Trapezoid WKLX has vertices W(2, −3), K(4, −3), L(5, −2) , and X(1, −2) . Trapezoid WKLX is translated 4 units right and 3 units down to produce trapezoid trapezoid W'K'L'X' .
Which coordinates describe the vertices of the image?
W′(6, −6), K′(8, −6), L′(9, −5) , and X′(5, −5)
W'(6, 0), K'(8, 0), L'(9, 1) , and X'(5, 1)
W′(−1, 1), K′(1, 1), L′(2, 2) , and X′(−2, 2)
W'(5, 1), K'(7, 1), L'(8, 2) , and X′(4, 2)

Answer

**step1** Understanding the Problem

We are given the coordinates of the vertices of a trapezoid WKLX: W(2, -3), K(4, -3), L(5, -2), and X(1, -2).
The trapezoid is translated.
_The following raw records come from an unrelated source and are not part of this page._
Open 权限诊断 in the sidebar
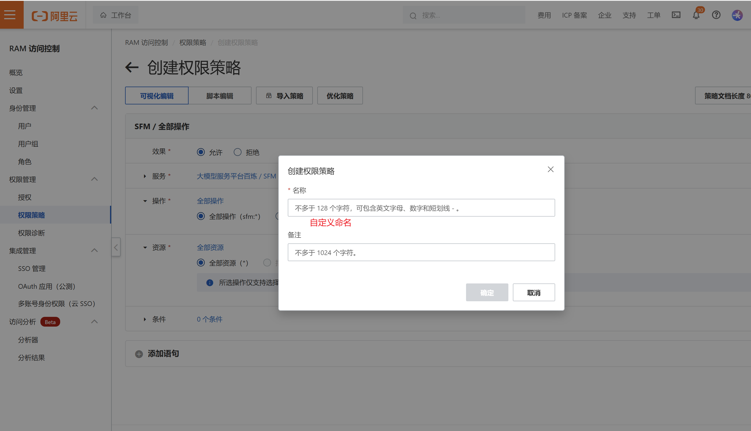 click(31, 233)
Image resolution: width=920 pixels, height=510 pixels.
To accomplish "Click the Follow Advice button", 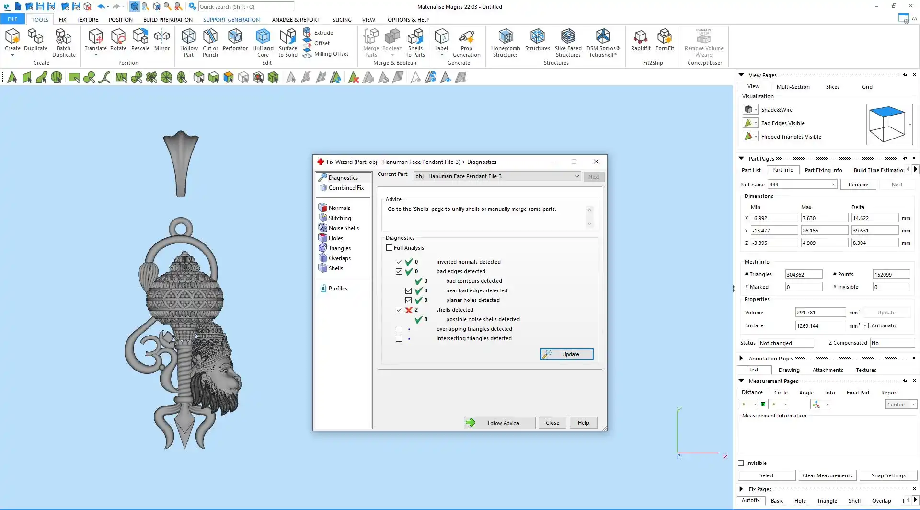I will (x=499, y=423).
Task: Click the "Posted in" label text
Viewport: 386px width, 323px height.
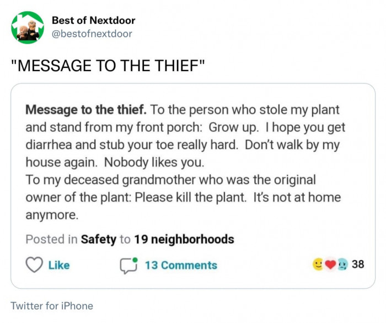Action: tap(51, 239)
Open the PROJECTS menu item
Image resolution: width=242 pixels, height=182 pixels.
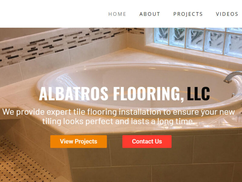click(x=188, y=14)
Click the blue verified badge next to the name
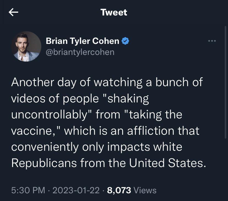The image size is (228, 201). [126, 41]
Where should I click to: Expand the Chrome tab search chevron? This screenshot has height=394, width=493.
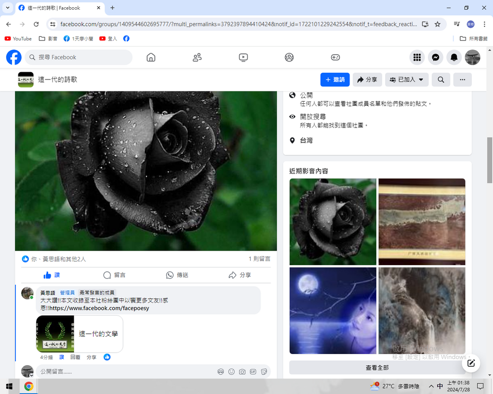pyautogui.click(x=8, y=8)
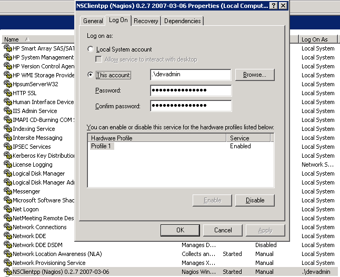Image resolution: width=340 pixels, height=277 pixels.
Task: Click the Messenger service icon
Action: (7, 191)
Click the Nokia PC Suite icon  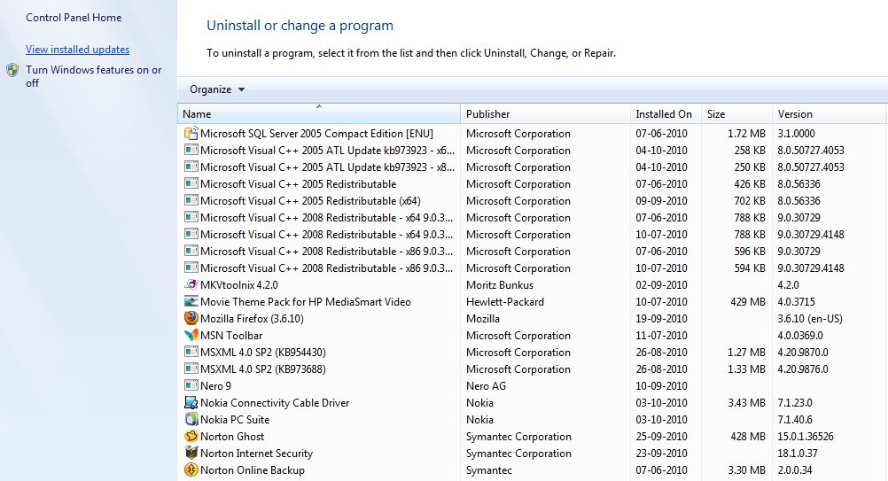[191, 420]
A translation means moving every point of a figure or a space by the same distance in a given direction.
The translation instruction is "4 units right and 3 units down".
Our goal is to find the new coordinates of the vertices of the image, trapezoid W'K'L'X'.
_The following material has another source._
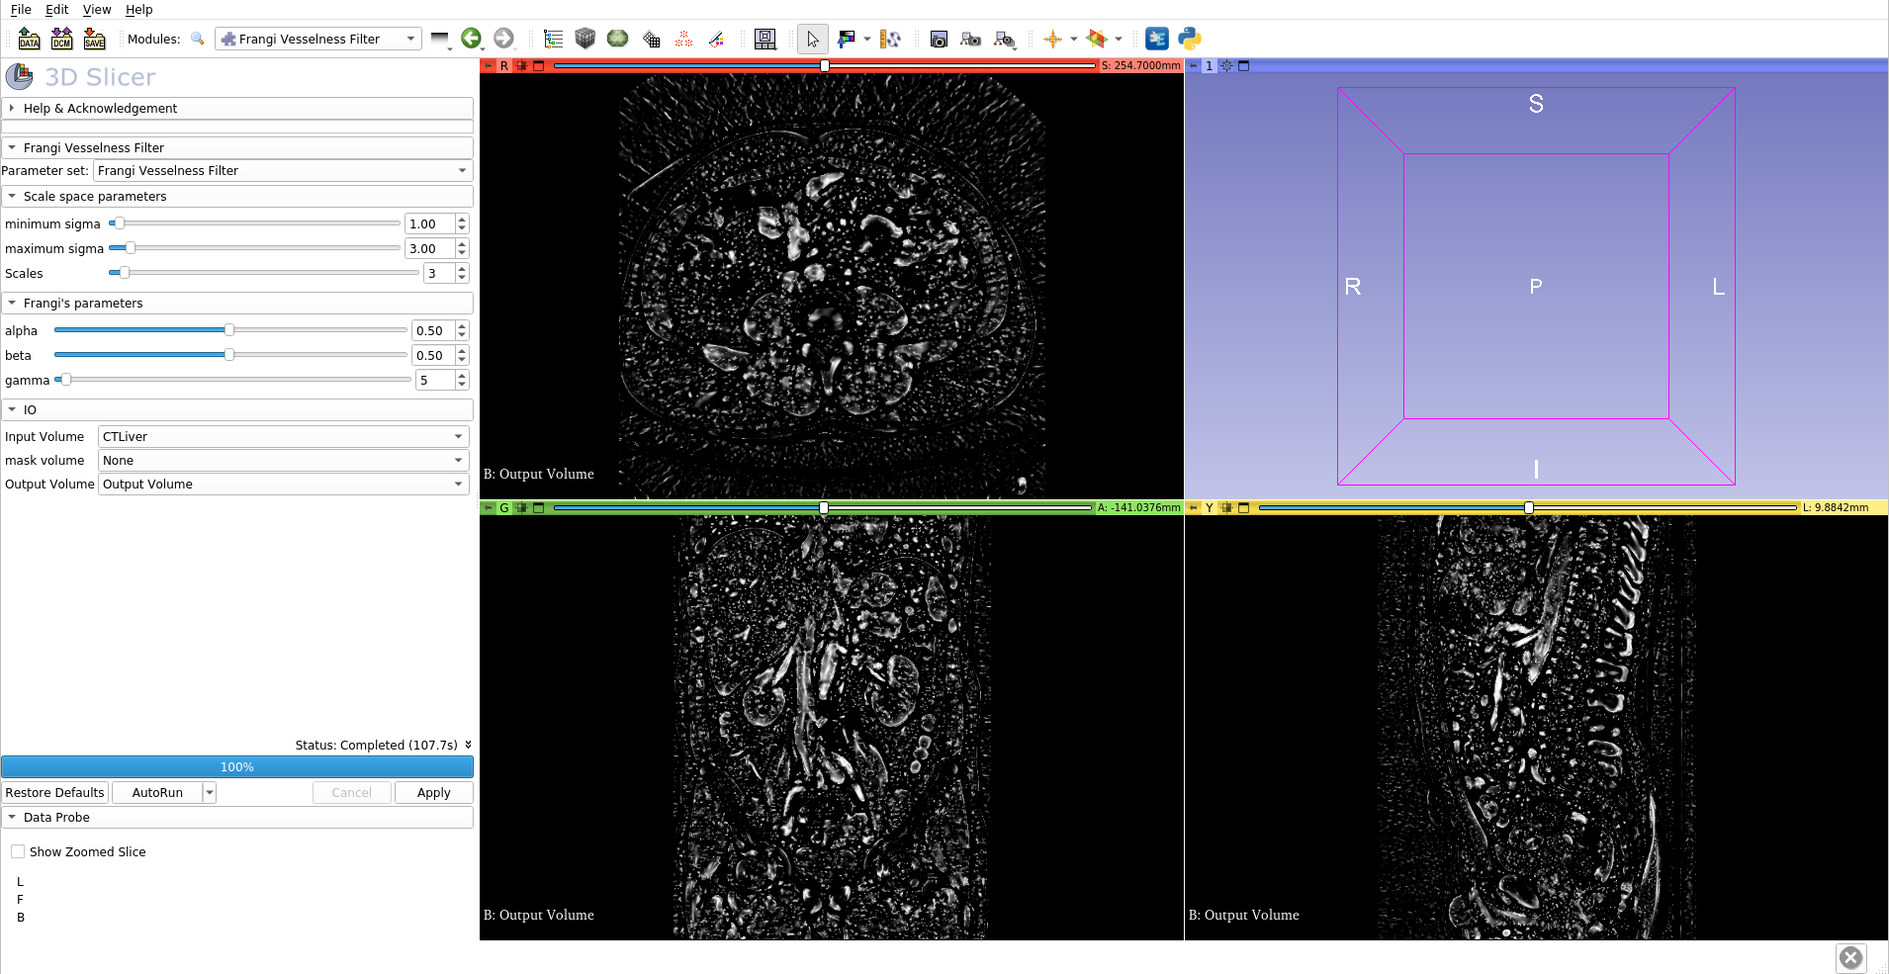
Task: Toggle the link views icon on the green slice bar
Action: [523, 507]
**step2** Defining the Translation Rule

When a point (x, y) is translated:
- "4 units right" means we add 4 to the x-coordinate. So, the new x-coordinate will be x + 4.
- "3 units down" means we subtract 3 from the y-coordinate. So, the new y-coordinate will be y - 3.
Therefore, if an original point is (x, y), its translated point (x', y') will be (x + 4, y - 3).

**step3** Applying the Translation to Each Vertex

We will apply the translation rule (x + 4, y - 3) to each given vertex:
For vertex W(2, -3):
W' = (2 + 4, -3 - 3) = (6, -6)
For vertex K(4, -3):
K' = (4 + 4, -3 - 3) = (8, -6)
For vertex L(5, -2):
L' = (5 + 4, -2 - 3) = (9, -5)
For vertex X(1, -2):
X' = (1 + 4, -2 - 3) = (5, -5)

**step4** Stating the New Coordinates

After the translation, the coordinates of the vertices of trapezoid W'K'L'X' are:
W'(6, -6)
K'(8, -6)
L'(9, -5)
X'(5, -5)